**EXERCISE BRIEF**
Reproduce the following data exactly, minus any images.

======

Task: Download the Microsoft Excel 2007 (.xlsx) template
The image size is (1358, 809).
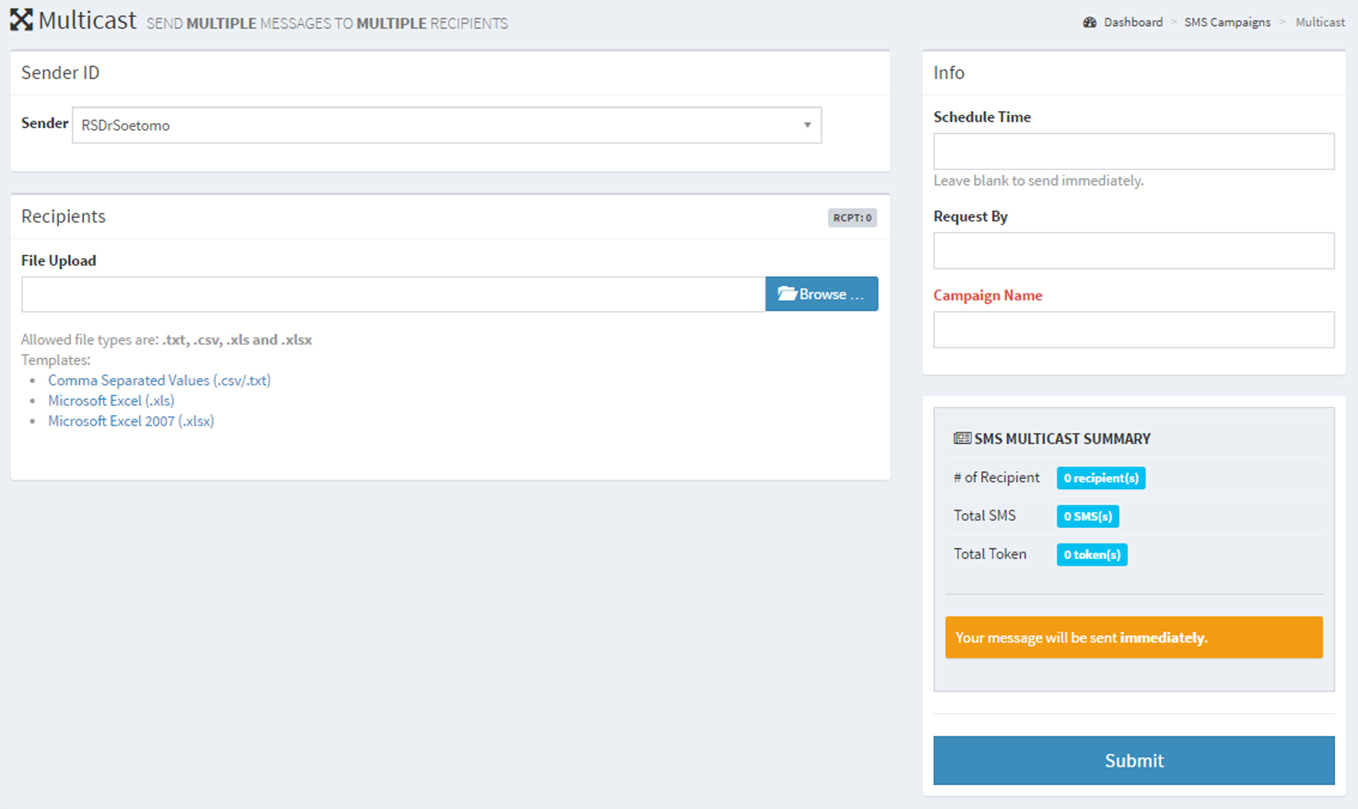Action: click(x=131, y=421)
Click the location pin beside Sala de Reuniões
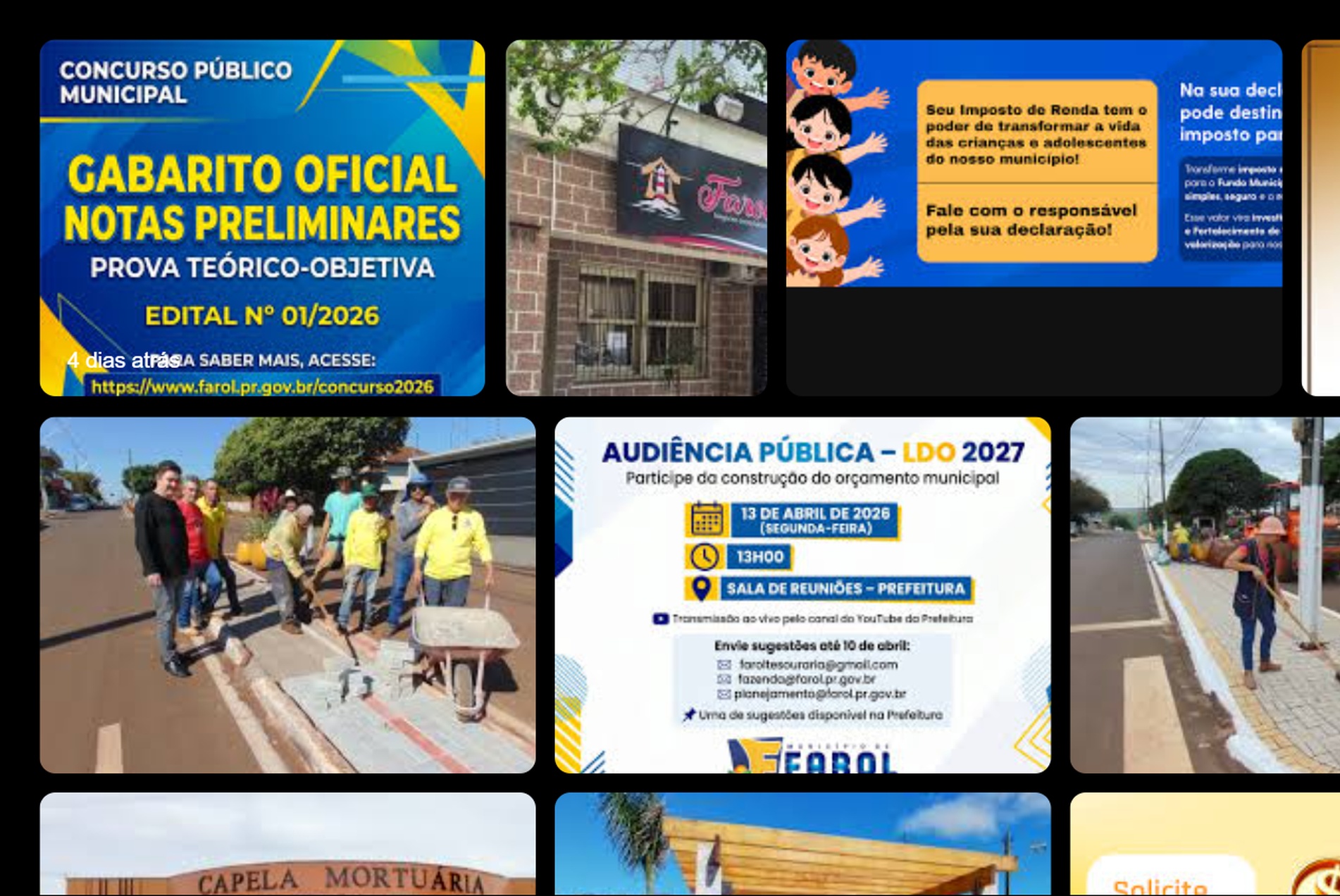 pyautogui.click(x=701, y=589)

======

**RESPONSE BELOW**
Task: Download the Microsoft Excel 2007 (.xlsx) template
The image size is (1358, 809).
Action: click(x=131, y=421)
Click the location pin beside Sala de Reuniões
 pyautogui.click(x=701, y=589)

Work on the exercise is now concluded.